In August 2024, Marriott International announced a long-term licensing agreement with Sonder. The deal was expected to add over 9,000 rooms to Marriott’s portfolio under a new collection called “Sonder by Marriott Bonvoy.” Marriott Bonvoy members would earn and redeem points at Sonder properties, and full integration with Marriott’s booking channels was planned for 2025. Under the agreement, Marriott would receive a royalty fee based on a percentage of Sonder’s gross room revenues.6Marriott International. Marriott International Announces Long-Term Licensing Agreement with Sonder
Marriott did not take an equity stake in Sonder. The licensing arrangement left Sonder as an independent public company with its own board, leadership, and stock. But the integration process apparently strained Sonder’s already thin finances. On November 9, 2025, Marriott announced that the licensing agreement was terminated due to Sonder’s default. Sonder properties were immediately removed from Marriott Bonvoy and were no longer available for new bookings on Marriott’s channels.7Marriott International. Marriott International Announces Termination of Agreement with Sonder
The Marriott default was the final blow. In its own words, the company suffered a “substantial and material loss in working capital” during the integration and was unable to secure additional funding or find a buyer. On November 14, 2025, Sonder filed for Chapter 7 bankruptcy in the Delaware Bankruptcy Court. Unlike Chapter 11, which allows a company to reorganize and continue operating, Chapter 7 means a court-appointed trustee liquidates whatever assets remain and distributes proceeds to creditors in priority order.

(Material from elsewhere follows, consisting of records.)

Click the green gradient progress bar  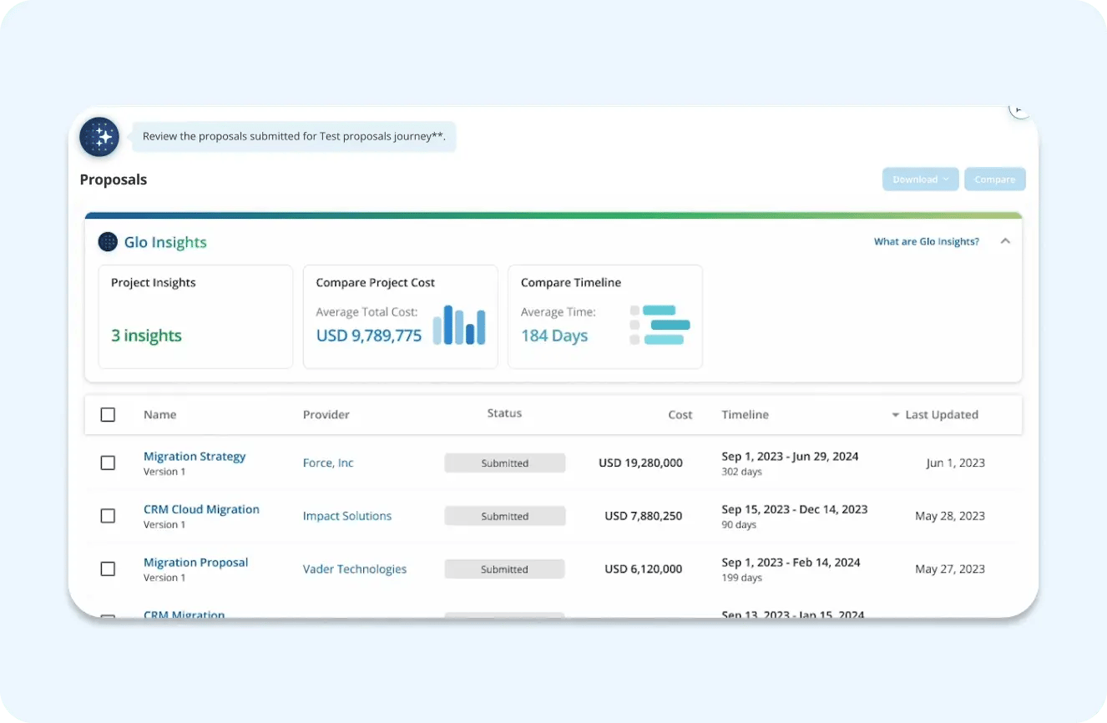553,214
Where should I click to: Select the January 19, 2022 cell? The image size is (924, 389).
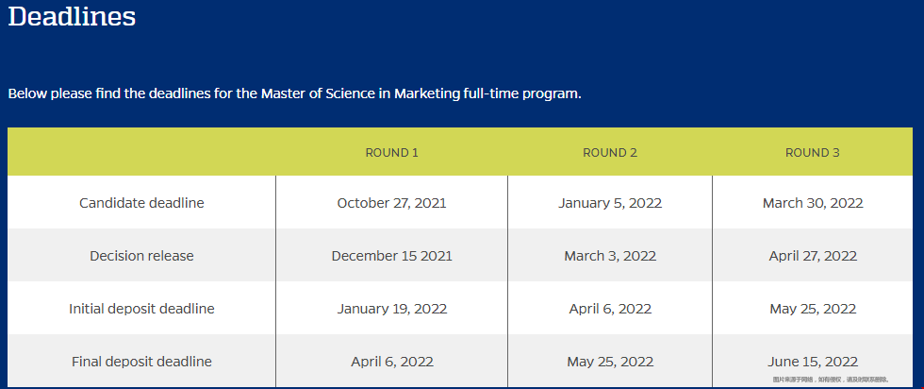392,309
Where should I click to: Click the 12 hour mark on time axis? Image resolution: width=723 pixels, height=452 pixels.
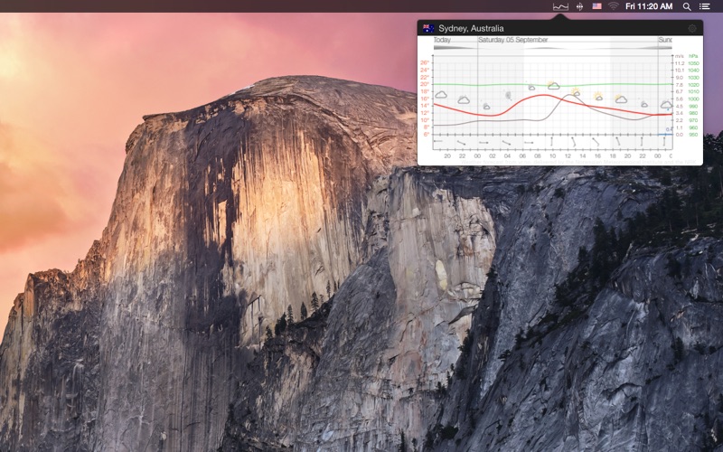(568, 155)
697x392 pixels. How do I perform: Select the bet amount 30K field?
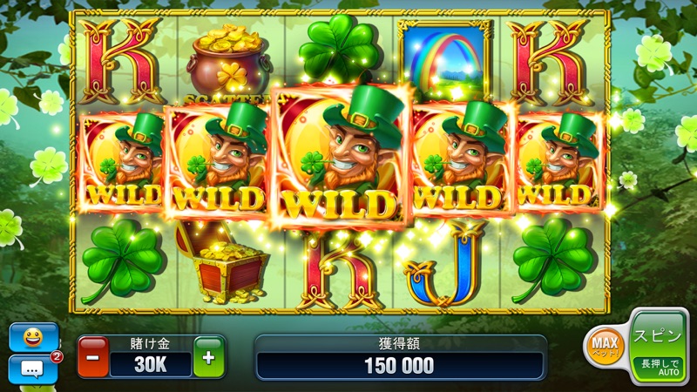(151, 365)
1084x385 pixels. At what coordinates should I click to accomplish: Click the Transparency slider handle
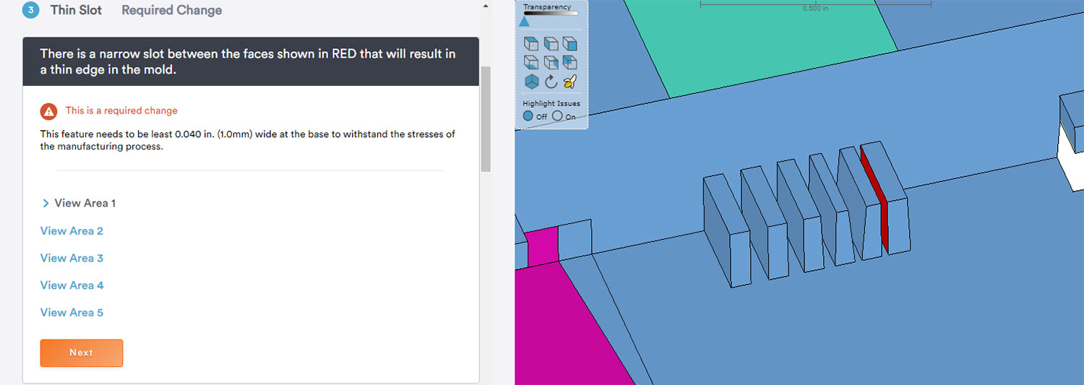tap(525, 21)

Trouble signs had been building for weeks before the filing. In October 2025, Nasdaq notified Sonder that it no longer met the minimum market value requirement for publicly held shares, which is $15 million. The company had until April 2026 to regain compliance, but that deadline became irrelevant once the bankruptcy was filed.8U.S. Securities and Exchange Commission. Form 8-K Current Report On January 20, 2026, Sonder’s common stock and warrants were formally delisted from Nasdaq.
For shareholders, the outlook is bleak. In a Chapter 7 liquidation, creditors with secured claims get paid first, then unsecured creditors like landlords owed back rent. Common stockholders sit at the very bottom of the priority ladder. The company itself warned that stockholders “could experience a significant or complete loss on their investment, depending on the outcome of the proceedings.” Given over $1 billion in lease liabilities alone, there is unlikely to be anything left for equity holders once creditors are satisfied.
Because Sonder leased rather than owned its buildings, the physical real estate reverts to the landlords once leases are terminated or expire. After the bankruptcy filing, Sonder’s leasehold interests in properties across at least 17 U.S. states were made available for sale or transfer. The buildings themselves were never at risk of being seized in the bankruptcy, since they belonged to the property owners all along.
For travelers who booked stays at Sonder properties, the wind-down meant cancellations and the need to find alternative accommodations. For the landlords, it meant vacant units that had been furnished and operated by Sonder suddenly needed new tenants or operators. Some of those leasehold interests may be picked up by other short-term rental operators, but Sonder as a brand and operating company is finished.